There are other commands hidden away within the [`Makefile`](Makefile), take a peek if you want to know more.
# A walk through the code
Conceptually, we set things up such that `nginx` sits at the interface between our server and the internet, keeping the seething masses at bay with strong code and intelligent configuration. Any worthy HTTP requests will get forwarded into our Django application running within its own container, and the Django code will be able to communicate with the PostgeSQL server because we have already configured it properly. The requests are filtered through the code in [`urls.py`](django_app/data_app/urls.py), pairing off request URLs with functions within [`views.py`](django_app/data_app/views.py). The views take in the requests, process them, and return responses that get sent back to the requesting client.
We define endpoints for getting patients, devices, and readings that have been previously defined within the database, as well as an endpoint for uploading new readings. Most of these endpoints (with the exception of getting the device list) require authentication, which is done by hitting the "login" endpoint, which sets a cookie within the requesting client's HTTP stack. All endpoints return data in JSON format. Sending data to the server is a little more custom, see the client examples for how to format your data when uploading.
This codebase is intended to showcase a small variety of ways in which you can write a simple data storage webapp. The intention here is for you to ingest the documentation here, download this repository, and start tweaking it to your use case. There are many topics that are not covered here such as uploading large binary files, dealing with spotty internet connections, etc... but this is at least a good place to start.
## A note on API design
The API displayed here (the collection of `GET` and `POST` requests that you can send to the various API endpoints) is simplistic, but not completely unrealistic. It's good practice to structure your API endpoints in some reasonable way, that gives the user a consistent, well-defined way of interacting with your webapp. Additionally, it's good to lock down access to the bare minimum, so instead of allowing both `GET` and `POST` requests to an endpoint that is a "read-only" style endpoint (such as listing all the registered patients, etc...), it's better to lock it down to only `GET` requests and explicitly error on the `POST` requests. This will reduce confusion in the future when you accidentally send a `POST` request and are confused by the errors you get when you try to load in parameters from what you think is a `GET` request, etc...

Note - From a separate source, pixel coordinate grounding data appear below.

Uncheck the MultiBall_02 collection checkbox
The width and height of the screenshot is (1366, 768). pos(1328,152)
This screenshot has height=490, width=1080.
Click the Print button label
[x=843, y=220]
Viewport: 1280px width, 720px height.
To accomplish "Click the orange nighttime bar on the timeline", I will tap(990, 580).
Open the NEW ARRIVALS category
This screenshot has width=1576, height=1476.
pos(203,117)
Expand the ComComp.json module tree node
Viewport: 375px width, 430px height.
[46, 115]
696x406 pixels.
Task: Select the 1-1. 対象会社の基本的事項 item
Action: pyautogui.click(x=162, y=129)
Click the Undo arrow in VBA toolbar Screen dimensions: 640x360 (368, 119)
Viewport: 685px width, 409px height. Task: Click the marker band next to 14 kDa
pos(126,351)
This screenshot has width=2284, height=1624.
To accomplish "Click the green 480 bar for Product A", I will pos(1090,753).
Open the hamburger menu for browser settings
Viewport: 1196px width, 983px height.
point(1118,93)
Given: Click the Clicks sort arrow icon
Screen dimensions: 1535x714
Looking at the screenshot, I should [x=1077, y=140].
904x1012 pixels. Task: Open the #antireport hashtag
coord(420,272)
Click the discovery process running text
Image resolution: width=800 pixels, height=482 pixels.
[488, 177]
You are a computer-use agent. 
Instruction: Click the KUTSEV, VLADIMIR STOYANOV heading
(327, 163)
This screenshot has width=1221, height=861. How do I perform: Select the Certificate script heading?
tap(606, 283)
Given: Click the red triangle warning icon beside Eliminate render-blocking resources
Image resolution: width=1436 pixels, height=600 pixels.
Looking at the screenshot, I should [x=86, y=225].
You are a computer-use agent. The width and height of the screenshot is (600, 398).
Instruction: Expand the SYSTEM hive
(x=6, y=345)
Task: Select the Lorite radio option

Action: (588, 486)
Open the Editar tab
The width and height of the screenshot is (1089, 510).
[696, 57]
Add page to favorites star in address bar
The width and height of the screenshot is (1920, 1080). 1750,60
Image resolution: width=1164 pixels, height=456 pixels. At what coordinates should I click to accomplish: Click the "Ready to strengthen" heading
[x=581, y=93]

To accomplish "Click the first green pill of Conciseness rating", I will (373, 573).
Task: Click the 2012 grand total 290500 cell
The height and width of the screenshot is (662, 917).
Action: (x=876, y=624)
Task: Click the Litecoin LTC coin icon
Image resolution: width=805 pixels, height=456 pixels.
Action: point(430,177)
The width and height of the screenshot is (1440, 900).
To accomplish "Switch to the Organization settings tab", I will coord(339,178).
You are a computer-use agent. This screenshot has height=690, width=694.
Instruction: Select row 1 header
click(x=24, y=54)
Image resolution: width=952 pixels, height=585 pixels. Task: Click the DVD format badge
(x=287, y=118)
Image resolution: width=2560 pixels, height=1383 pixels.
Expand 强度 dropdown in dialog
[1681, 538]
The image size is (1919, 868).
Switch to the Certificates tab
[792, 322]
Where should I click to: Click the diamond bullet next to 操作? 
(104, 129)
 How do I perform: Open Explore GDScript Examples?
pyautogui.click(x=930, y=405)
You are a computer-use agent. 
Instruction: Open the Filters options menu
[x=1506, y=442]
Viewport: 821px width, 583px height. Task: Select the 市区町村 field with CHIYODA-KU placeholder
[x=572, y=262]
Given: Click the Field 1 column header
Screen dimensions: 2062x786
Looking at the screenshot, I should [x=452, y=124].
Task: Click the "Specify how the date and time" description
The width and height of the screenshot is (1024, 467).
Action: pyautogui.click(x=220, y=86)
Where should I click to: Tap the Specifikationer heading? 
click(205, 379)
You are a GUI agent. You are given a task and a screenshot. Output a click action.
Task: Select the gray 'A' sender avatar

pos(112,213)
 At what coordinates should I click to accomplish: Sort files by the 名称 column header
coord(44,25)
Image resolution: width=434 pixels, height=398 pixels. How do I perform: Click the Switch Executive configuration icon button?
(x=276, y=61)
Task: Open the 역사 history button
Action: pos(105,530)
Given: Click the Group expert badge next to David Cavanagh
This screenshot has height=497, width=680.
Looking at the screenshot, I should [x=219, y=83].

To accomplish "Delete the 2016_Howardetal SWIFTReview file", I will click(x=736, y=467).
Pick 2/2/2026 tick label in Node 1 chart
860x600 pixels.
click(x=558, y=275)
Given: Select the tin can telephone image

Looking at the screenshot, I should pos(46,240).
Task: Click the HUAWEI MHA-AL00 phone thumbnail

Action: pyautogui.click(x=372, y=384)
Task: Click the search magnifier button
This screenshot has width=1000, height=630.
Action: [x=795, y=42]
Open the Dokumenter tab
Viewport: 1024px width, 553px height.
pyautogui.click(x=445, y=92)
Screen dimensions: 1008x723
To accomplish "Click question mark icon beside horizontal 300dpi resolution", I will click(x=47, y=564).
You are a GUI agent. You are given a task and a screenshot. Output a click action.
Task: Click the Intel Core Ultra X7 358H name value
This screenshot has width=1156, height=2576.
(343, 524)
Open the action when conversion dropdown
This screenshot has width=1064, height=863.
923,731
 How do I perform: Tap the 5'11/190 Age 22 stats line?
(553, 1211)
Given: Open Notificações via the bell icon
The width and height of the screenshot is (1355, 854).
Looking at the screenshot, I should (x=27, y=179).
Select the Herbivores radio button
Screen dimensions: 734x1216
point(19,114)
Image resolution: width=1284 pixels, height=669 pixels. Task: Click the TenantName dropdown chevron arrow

API design is more of an art than a science, so experiment, and don't be afraid to rewrite things a few times if your initial experimentation results in something that feels "clunky".
## Where to go from here
In order to turn this repository into something useful, first define the data types you want to store in the database. This will involve editing the [`models.py`](django_app/data_app/models.py) file to store everything you're interested in. Then, write views within [`views.py`](django_app/data_app/views.py) to allow access to those models. Then, once you're satisfied that the API you've written is meaningful and implemented correctly, write clients for it in Python, on Android, on iOS, using Javascript in webpages, whatever. The world is your burrito.
# Client examples
I have provided two examples of how to request data from this server; [one set using the Postman app](client_examples/postman), and [one set using Python](client_examples/python). Read their respective READMEs to see how to run them and how to look at the results.
## Acknowledgements
Many thanks to Clara Lu for being the guinea pig and helping to define many of the best practices exemplified within this repository.